Hi there,
I’m experiencing performance problem with using TONUMBER()
type-conversion function. It might be that I’m doing something wrong and maybe someone can point me to the right direction.
Here is a very typical task, I store user sessions and each session document has userid
attribute in it, an example would be:
{
"session": "jk34h51jk3h4r5kj1hrkjqwhefkjqwhefkljqh34jrh134kljhrkj3",
"userid": "123456789",
"ip": "127.0.0.1",
"created": "2016-05-07 20:26:12",
"last_updated": "2016-05-14 20:54:02",
"expires": "2016-05-14 20:26:12"
}
To be able to query user sessions I created the only index in the default
bucket:
CREATE INDEX `user-session-idx` ON `default`(userid, meta().id) USING GSI;
Now I’m able to run such queries:
select meta().id from default where userid="123456789";
With 50k documents in the database these queries run in about 6ms, all cool.

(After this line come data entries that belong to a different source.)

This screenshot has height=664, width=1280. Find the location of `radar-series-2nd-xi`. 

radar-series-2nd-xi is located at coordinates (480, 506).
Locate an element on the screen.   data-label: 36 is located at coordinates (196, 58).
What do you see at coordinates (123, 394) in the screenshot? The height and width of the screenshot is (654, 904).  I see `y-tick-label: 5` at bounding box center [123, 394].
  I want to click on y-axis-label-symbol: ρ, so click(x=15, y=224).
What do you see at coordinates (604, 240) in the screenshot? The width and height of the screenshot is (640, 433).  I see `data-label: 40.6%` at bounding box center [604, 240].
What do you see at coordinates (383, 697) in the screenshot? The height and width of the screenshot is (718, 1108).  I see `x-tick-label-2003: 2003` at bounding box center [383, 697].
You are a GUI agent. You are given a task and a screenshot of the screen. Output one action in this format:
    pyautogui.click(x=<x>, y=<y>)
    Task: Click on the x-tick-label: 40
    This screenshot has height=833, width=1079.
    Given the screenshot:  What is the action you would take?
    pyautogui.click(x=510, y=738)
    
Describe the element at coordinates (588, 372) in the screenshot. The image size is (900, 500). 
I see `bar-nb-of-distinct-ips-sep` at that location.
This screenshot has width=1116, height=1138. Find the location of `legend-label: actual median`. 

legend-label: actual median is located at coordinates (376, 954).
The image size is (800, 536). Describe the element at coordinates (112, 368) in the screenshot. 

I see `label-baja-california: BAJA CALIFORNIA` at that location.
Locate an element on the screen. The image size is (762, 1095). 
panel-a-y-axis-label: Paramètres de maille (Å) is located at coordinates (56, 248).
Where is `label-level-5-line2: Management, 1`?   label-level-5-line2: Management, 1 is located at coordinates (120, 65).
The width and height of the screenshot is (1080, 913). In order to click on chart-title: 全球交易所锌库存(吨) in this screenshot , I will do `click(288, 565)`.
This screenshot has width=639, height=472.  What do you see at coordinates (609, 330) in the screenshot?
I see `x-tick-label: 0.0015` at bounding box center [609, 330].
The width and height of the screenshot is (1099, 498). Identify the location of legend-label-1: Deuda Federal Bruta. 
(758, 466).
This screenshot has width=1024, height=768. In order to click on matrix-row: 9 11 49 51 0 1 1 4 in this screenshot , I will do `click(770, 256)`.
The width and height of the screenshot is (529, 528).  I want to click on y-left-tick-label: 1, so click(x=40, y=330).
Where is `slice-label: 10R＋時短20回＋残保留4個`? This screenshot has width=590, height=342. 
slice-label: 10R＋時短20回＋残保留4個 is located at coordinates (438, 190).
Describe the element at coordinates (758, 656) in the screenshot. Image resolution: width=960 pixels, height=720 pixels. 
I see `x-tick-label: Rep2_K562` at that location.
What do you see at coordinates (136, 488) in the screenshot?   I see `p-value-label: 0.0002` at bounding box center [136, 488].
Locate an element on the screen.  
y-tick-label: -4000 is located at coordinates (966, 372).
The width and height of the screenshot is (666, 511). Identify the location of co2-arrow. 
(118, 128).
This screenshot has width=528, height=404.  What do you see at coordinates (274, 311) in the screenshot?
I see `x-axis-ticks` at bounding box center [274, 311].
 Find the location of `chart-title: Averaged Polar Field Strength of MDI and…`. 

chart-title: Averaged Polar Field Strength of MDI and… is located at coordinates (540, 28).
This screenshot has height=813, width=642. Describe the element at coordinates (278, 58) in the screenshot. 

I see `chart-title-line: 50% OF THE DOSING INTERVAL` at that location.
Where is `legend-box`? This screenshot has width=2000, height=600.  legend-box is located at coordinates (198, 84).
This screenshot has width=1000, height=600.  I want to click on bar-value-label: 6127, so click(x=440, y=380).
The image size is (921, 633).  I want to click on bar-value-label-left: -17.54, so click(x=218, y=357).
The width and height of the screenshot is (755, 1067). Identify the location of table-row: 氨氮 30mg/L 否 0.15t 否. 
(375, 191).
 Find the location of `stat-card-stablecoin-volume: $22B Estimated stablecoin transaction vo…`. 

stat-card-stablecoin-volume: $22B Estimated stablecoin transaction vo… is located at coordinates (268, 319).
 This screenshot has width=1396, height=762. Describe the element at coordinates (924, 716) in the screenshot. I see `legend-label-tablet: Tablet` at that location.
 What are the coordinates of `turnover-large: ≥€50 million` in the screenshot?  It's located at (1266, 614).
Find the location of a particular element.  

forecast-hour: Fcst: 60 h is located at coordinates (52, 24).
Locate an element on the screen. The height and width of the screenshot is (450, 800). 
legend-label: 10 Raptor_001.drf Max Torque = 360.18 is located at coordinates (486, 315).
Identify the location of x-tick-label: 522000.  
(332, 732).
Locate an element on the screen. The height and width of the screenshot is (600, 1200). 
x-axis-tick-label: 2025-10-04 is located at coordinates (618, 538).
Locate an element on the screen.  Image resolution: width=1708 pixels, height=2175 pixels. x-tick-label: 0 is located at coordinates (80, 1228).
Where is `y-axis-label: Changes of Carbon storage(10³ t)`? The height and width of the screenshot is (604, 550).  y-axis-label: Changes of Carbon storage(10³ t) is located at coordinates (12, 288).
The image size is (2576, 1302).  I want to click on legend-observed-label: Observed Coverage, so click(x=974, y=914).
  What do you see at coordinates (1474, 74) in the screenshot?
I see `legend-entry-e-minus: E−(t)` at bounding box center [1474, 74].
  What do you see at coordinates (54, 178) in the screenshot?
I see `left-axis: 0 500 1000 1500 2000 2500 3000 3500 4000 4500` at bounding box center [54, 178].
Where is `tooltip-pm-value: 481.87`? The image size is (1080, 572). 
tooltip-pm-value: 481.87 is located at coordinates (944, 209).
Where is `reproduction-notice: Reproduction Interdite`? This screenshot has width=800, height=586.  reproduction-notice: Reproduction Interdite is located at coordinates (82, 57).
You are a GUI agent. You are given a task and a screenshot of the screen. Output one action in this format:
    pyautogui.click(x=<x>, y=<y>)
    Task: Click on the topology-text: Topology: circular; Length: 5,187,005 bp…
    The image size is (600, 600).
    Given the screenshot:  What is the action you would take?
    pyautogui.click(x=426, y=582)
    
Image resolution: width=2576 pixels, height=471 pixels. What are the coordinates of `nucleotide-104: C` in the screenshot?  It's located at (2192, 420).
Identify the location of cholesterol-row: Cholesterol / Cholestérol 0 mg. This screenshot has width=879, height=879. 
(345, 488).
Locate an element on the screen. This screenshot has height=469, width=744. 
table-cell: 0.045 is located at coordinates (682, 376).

But then I noticed that if there are session documents in the database where userid
attribute is a JSON number, not string, then the query would not return those documents. This was quite a catch for me, coming from MySQL, where it doesn’t matter if you query as:
select * from sessions where userid=123456789;
OR
select * from sessions where userid="123456789";
Anyway, to be on the safe side I decided to use TONUMBER()
function. And the immediate problem I got was “No primary index on keyspace default” error:
cbq> select meta().id from default where TONUMBER(`userid`)=123456789;
{
"requestID": "ea0393c6-603c-409b-9343-85518f1e0797",
"errors": [
{
"code": 4000,
"msg": "No primary index on keyspace default. Use CREATE PRIMARY INDEX to create one."
}
],
"status": "fatal",
"metrics": {
"elapsedTime": "5.015269ms",
"executionTime": "4.907528ms",
"resultCount": 0,
"resultSize": 0,
"errorCount": 1
}
}
And this is my first question:
- Why do I have to create primary index to be able to call
TONUMBER()
function?
After creating primary index I tried to run the same query again.
select meta().id from default where TONUMBER(`userid`)=123456789;
The query found all documents but took over 4 sec comparing to 6-7 ms when searching without type conversion. The difference is really huge!
Clearly, something is not right here.
Why am I experiencing this problem and how would you recommend me to filter by attributes which could be JSON strings and numbers at the same time?
System details:
- OS: Debian wheezy
- Couchbase server: couchbase-server-community-4.0.0-4051-1